(DATA SHOWN)
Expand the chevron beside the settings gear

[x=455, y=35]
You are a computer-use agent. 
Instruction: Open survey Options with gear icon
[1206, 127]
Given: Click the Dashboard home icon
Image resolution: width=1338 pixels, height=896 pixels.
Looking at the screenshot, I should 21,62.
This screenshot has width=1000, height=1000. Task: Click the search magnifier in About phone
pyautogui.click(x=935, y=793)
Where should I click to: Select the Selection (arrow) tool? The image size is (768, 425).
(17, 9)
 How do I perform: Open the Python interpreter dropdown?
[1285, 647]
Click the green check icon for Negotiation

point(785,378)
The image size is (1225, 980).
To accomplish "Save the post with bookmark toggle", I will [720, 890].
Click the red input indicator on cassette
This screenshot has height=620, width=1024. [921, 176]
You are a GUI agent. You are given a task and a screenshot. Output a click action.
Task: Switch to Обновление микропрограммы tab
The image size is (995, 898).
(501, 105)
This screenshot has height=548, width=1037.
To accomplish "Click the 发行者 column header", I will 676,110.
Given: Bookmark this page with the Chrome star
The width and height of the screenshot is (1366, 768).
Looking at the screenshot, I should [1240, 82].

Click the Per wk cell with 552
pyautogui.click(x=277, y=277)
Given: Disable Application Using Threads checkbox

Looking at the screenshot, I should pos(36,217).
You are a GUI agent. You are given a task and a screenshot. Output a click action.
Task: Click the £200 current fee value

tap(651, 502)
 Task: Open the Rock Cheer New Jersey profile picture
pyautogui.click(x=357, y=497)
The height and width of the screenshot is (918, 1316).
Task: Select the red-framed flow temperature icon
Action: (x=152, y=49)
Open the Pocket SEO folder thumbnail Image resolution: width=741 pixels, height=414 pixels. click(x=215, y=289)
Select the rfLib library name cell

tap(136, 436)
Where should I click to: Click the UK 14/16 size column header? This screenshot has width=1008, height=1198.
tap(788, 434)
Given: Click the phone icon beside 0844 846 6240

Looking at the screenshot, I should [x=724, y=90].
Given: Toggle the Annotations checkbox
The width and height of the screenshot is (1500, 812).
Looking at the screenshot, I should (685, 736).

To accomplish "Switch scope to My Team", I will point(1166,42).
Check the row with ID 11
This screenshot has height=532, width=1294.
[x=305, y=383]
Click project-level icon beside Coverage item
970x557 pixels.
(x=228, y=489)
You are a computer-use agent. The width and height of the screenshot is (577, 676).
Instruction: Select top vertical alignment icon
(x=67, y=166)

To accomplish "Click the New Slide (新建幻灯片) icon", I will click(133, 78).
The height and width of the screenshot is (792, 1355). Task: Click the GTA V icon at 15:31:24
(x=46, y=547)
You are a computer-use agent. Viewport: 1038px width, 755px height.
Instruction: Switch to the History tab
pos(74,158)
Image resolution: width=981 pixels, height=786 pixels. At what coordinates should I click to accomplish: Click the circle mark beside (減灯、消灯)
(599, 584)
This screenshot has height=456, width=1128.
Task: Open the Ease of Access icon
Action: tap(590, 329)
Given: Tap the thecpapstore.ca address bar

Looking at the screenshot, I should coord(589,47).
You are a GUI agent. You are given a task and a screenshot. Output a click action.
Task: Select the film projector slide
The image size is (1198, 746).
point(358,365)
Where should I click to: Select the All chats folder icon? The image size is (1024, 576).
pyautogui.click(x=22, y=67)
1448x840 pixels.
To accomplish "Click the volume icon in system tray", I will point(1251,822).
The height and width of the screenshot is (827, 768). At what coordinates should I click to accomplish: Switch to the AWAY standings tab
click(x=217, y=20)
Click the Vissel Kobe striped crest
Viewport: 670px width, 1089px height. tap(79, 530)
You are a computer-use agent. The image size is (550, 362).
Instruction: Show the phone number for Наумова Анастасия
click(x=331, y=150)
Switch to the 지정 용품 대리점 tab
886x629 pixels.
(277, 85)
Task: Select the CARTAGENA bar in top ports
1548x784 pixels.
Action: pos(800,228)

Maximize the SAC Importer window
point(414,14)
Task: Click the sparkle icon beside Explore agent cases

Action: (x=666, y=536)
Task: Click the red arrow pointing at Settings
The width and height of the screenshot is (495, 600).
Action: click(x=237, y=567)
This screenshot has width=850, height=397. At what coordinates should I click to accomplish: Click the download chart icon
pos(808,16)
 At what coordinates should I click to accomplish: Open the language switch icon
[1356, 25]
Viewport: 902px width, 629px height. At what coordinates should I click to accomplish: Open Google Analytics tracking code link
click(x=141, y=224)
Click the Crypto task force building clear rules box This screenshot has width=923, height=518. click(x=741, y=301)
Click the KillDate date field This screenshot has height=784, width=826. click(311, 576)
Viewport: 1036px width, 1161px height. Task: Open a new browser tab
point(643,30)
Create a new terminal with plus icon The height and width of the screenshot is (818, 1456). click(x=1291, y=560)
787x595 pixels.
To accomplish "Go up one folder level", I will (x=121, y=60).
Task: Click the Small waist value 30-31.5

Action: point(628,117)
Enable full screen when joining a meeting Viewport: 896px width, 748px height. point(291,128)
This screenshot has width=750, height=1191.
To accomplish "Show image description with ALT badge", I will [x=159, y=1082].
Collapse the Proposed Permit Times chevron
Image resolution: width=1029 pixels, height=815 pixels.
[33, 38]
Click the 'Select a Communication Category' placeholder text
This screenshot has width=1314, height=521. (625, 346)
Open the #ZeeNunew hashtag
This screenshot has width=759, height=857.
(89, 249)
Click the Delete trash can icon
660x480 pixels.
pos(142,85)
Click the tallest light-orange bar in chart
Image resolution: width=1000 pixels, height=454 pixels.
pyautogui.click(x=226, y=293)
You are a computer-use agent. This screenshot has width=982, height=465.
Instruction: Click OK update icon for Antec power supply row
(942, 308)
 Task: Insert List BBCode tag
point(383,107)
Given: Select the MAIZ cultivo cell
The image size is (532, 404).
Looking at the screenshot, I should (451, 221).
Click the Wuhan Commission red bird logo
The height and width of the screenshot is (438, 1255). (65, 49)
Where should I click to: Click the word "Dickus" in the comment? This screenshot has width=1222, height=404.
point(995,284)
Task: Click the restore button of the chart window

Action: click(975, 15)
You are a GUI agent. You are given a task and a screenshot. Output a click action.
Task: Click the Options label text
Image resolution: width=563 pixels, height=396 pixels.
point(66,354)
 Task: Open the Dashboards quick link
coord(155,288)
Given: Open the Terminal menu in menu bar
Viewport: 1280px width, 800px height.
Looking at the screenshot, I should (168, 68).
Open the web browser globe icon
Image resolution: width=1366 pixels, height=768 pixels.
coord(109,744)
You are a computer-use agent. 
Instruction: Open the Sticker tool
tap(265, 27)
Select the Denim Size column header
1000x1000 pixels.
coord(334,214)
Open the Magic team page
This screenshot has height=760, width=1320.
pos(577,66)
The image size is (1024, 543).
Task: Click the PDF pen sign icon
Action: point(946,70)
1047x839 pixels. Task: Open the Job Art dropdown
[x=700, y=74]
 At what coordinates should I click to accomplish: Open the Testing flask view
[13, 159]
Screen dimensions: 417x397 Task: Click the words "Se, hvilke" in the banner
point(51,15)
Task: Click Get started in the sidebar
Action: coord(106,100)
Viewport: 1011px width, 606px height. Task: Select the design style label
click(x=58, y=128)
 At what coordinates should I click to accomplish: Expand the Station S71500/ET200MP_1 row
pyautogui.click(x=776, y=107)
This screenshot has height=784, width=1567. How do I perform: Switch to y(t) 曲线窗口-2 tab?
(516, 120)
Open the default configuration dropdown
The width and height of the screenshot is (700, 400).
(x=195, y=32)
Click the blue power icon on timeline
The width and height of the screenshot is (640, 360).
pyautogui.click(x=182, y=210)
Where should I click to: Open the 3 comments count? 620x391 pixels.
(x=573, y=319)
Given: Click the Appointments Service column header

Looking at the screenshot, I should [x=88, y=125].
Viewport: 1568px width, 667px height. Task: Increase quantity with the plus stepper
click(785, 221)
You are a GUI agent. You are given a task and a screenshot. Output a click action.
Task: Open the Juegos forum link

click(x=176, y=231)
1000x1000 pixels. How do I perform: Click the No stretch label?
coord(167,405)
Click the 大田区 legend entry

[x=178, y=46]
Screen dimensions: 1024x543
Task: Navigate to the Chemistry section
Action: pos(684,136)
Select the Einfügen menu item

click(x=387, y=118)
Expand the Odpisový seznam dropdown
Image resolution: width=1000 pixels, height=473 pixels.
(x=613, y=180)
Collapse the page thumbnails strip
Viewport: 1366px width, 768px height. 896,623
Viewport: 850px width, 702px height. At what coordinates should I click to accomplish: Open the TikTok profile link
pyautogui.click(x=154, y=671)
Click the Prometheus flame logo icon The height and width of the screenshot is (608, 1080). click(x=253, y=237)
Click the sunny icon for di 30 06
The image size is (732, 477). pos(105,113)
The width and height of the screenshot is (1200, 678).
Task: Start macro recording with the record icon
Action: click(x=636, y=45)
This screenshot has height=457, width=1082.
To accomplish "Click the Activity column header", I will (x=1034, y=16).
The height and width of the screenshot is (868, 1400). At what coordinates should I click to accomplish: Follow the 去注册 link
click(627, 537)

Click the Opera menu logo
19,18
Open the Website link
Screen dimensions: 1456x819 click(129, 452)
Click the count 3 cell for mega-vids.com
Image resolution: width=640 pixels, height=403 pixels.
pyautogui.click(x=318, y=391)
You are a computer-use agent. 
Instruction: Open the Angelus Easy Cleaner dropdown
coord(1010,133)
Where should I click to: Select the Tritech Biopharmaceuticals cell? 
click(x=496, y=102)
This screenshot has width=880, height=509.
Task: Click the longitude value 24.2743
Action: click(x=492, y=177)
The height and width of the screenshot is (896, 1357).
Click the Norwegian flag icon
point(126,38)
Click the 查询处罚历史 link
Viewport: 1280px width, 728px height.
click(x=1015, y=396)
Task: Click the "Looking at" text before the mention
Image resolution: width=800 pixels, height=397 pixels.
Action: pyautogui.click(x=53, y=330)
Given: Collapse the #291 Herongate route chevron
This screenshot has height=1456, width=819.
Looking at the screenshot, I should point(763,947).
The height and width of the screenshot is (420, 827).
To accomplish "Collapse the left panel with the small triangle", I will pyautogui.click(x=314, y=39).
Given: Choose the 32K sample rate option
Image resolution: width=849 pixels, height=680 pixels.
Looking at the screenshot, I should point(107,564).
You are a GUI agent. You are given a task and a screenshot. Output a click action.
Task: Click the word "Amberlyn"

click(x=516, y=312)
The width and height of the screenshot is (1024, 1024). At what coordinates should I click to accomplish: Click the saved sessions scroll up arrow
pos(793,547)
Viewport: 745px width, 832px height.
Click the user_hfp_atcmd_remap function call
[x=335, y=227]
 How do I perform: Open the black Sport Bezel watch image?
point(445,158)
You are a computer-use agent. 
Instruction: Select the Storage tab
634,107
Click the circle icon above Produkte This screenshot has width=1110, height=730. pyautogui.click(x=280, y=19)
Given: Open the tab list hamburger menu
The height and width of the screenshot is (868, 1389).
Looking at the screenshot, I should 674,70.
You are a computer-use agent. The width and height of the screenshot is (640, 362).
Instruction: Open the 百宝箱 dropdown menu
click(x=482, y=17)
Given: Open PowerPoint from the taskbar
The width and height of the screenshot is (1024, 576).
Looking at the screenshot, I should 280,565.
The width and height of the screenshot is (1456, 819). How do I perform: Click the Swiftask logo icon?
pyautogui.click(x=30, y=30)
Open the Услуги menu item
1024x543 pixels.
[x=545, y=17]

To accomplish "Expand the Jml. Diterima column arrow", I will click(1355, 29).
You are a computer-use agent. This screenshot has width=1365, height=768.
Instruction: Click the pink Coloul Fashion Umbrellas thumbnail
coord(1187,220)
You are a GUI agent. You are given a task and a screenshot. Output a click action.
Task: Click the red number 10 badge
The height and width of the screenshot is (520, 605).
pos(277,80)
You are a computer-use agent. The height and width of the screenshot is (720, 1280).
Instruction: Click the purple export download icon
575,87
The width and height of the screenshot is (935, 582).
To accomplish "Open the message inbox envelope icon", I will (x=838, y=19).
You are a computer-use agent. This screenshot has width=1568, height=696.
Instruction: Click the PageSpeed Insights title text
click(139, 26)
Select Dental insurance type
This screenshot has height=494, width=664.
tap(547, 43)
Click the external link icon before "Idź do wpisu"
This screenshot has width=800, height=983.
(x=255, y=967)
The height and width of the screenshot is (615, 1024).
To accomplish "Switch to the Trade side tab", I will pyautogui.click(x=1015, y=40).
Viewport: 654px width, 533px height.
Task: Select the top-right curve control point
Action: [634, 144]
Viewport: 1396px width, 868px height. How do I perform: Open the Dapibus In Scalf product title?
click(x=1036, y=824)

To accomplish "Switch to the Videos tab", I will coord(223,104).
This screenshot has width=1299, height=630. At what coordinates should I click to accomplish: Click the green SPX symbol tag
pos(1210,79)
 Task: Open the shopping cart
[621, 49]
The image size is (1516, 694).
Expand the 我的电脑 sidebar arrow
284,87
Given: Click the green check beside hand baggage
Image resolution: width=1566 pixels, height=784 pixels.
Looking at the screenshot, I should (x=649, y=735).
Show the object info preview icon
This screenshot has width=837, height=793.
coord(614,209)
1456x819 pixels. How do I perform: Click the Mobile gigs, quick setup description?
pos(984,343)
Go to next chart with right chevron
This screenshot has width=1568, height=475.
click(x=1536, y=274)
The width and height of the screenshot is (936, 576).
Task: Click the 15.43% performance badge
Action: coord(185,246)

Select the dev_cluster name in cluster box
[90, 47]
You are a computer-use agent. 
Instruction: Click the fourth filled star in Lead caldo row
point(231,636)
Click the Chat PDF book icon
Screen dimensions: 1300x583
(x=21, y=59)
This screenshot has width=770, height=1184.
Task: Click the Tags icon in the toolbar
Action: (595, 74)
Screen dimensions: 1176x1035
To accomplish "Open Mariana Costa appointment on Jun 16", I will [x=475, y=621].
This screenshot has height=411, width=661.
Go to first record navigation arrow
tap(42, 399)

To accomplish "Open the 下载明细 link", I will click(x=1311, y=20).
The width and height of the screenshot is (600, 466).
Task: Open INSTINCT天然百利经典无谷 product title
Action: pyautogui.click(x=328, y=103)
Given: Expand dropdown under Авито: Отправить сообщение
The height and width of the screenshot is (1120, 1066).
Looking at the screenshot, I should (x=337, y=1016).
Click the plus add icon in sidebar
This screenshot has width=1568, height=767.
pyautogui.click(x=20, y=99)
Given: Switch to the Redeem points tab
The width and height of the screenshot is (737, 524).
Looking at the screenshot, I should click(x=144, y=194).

(WHAT TO DO)
Your answer should be the lines above from the one containing "The width and height of the screenshot is (1024, 576)." through the one containing "has width=1365, height=768.", copied exactly and with both ends kept.

(ANSWER)
The width and height of the screenshot is (1024, 576).
Looking at the screenshot, I should 280,565.
The width and height of the screenshot is (1456, 819). How do I perform: Click the Swiftask logo icon?
pyautogui.click(x=30, y=30)
Open the Услуги menu item
1024x543 pixels.
[x=545, y=17]

To accomplish "Expand the Jml. Diterima column arrow", I will click(1355, 29).
You are a computer-use agent. This screenshot has width=1365, height=768.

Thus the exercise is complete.